Record-breaking price escalation defines the short-term trade environment.
The Netherlands and France maintain high market concentration despite shifting shares.
| Rank | Country | Value | Share, % | Growth, % |
|---|---|---|---|---|
| #1 | Netherlands | 163.78 US$M | 37.11 | 34.5 |
| #2 | France | 87.08 US$M | 19.73 | 13.6 |
| #3 | Czechia | 59.02 US$M | 13.37 | 8.7 |
A persistent price barbell exists between major Central and Western European suppliers.

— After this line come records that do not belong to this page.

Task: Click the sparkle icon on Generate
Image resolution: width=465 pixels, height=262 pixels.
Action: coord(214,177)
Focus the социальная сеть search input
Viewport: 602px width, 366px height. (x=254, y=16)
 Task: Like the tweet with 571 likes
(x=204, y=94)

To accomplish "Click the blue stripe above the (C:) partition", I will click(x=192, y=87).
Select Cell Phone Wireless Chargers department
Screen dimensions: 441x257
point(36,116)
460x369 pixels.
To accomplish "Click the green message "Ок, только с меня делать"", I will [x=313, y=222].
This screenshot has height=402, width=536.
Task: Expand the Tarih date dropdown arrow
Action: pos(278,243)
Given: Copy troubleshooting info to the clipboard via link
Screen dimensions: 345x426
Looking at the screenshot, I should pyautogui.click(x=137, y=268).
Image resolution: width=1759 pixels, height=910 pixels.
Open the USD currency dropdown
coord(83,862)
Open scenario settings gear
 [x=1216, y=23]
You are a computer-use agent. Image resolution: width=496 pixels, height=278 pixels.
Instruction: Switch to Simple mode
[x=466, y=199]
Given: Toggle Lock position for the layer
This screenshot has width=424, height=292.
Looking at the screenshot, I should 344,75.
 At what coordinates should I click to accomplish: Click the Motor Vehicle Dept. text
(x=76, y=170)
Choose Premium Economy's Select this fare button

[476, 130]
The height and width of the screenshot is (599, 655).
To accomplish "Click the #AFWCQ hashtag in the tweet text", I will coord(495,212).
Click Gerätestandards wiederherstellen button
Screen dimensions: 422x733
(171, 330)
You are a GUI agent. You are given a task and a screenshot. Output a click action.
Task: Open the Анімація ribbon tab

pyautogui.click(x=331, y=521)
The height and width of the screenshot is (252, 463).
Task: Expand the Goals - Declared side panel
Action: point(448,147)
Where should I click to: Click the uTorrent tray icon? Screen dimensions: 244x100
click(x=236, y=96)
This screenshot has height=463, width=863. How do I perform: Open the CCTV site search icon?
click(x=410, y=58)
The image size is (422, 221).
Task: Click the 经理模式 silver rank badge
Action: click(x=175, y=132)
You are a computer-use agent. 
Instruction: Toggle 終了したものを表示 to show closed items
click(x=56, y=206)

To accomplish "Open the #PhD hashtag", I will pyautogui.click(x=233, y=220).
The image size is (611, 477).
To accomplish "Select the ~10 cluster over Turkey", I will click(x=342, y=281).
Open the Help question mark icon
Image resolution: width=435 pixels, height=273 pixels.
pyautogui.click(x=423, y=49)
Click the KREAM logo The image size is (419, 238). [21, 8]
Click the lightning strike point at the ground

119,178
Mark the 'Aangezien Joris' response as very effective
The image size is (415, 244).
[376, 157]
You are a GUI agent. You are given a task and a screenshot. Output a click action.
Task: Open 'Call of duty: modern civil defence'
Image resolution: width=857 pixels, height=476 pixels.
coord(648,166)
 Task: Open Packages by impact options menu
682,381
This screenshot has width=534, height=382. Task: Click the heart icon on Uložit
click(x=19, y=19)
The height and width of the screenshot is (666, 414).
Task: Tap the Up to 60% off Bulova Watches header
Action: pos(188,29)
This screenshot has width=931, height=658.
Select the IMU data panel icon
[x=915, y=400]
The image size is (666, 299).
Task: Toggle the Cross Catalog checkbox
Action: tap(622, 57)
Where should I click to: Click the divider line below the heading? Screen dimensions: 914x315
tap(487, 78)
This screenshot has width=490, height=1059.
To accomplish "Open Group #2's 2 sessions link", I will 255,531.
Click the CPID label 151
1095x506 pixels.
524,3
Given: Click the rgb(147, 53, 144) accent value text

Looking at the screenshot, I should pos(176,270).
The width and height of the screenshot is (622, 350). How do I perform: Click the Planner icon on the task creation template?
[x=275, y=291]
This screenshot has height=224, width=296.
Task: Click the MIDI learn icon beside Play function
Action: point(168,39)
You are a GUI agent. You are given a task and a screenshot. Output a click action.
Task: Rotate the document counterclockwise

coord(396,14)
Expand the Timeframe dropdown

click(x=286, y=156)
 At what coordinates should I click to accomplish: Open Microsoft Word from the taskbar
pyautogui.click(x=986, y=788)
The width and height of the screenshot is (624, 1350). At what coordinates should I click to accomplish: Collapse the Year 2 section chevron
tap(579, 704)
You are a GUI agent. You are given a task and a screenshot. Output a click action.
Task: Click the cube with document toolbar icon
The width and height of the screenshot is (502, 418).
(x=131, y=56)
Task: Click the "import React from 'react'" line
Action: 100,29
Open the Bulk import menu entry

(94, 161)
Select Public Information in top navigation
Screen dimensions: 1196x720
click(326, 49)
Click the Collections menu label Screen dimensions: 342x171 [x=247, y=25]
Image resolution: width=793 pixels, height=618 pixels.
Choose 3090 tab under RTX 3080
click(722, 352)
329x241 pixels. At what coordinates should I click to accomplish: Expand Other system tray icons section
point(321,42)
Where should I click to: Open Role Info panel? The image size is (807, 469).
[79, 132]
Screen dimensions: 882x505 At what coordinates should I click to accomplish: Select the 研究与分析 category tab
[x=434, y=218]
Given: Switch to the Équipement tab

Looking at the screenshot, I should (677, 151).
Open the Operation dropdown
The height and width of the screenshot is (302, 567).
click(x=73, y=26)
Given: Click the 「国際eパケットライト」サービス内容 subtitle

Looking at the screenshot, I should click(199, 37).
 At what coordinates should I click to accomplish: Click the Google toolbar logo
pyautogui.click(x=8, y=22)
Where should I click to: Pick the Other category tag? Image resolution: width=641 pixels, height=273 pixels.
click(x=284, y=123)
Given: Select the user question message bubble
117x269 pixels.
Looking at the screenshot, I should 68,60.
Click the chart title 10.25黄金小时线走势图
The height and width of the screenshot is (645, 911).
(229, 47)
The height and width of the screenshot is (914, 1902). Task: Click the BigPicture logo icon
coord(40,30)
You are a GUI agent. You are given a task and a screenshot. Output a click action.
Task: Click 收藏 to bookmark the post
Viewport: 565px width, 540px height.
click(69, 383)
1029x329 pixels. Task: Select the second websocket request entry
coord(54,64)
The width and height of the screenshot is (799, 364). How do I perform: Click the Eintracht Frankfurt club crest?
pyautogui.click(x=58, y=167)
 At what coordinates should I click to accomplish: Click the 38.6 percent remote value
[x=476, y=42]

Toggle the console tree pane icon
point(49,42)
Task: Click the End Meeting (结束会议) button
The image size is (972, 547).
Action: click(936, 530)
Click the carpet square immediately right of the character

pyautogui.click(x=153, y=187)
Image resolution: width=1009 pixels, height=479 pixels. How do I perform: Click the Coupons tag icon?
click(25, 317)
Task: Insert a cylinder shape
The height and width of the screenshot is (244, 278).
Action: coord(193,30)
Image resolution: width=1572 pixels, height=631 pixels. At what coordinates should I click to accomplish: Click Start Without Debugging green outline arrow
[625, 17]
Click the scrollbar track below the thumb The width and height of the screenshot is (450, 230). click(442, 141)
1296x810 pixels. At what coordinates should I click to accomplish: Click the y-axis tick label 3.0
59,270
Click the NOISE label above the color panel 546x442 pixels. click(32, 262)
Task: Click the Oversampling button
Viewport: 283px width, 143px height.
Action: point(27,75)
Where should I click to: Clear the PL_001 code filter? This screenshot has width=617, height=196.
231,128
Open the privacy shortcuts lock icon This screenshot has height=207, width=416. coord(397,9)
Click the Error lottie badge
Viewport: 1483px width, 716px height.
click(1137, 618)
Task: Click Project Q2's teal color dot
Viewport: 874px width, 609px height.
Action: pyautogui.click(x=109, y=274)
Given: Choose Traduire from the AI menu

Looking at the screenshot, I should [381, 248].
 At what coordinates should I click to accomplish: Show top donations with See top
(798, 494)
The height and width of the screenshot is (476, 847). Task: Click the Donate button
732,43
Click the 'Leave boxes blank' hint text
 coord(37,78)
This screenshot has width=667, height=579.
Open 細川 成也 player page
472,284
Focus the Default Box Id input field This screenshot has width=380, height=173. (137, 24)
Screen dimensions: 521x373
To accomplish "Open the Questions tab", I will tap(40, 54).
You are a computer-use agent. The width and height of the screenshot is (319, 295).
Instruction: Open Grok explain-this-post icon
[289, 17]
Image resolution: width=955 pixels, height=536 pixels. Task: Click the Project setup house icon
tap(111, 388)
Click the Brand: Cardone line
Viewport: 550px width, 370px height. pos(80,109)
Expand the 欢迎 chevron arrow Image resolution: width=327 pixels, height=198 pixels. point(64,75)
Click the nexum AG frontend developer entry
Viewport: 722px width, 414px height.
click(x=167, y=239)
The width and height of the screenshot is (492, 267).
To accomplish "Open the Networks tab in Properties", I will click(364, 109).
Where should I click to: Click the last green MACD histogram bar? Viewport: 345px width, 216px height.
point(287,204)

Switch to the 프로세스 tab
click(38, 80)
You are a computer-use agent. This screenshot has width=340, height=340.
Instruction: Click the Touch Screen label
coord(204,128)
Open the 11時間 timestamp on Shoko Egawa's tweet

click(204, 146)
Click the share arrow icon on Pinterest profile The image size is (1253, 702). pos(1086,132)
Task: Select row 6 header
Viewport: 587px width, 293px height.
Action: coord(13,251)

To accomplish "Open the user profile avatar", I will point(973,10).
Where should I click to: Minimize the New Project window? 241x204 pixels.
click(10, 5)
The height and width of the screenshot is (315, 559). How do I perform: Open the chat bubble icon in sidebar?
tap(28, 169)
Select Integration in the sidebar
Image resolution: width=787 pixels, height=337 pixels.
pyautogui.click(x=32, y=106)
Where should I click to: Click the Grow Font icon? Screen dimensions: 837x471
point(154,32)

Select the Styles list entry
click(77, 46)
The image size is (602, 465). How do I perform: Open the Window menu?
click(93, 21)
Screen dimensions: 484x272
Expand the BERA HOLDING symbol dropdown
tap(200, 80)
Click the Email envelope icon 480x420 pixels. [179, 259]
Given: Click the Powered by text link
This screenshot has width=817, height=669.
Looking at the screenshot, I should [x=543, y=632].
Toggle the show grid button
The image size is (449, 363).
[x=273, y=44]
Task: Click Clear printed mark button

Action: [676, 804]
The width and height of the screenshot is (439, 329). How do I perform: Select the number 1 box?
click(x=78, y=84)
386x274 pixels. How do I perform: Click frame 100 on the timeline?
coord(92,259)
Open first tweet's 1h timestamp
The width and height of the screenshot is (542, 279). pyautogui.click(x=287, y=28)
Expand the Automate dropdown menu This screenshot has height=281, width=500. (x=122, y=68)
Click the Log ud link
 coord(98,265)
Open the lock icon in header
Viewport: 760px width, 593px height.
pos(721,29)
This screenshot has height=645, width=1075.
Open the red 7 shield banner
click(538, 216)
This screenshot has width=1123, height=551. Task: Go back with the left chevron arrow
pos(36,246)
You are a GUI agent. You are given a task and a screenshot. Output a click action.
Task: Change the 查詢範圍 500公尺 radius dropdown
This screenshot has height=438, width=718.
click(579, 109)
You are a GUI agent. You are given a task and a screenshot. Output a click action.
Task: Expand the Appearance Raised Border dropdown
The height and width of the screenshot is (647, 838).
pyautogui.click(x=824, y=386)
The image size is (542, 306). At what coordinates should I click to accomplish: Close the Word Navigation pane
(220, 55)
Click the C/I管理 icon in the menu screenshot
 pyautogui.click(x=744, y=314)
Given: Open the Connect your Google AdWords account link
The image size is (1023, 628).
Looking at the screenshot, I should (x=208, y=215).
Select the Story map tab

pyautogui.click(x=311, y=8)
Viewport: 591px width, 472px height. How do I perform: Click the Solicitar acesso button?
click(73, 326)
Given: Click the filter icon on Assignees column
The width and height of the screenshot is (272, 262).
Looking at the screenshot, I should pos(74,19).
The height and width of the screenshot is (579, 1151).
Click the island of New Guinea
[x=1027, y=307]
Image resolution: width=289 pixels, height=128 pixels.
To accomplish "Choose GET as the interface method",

| Supplier | Price, US$/t | Share, % | Position |
|---|---|---|---|
| Czechia | 2,949.0 | 23.8 | cheap |
| Netherlands | 5,962.0 | 32.4 | mid-range |
| Germany | 7,089.0 | 6.3 | premium |
Romania emerges as a high-momentum supplier with triple-digit growth.
Germany faces a significant structural decline in market relevance.
Conclusion:
The Belgian sweet biscuit market offers robust value-growth opportunities, particularly for premium-positioned exporters or low-cost regional disruptors like Romania. However, the primary risk remains the ongoing volume stagnation (-3.6% LTM), which suggests that further price increases may eventually meet consumer resistance.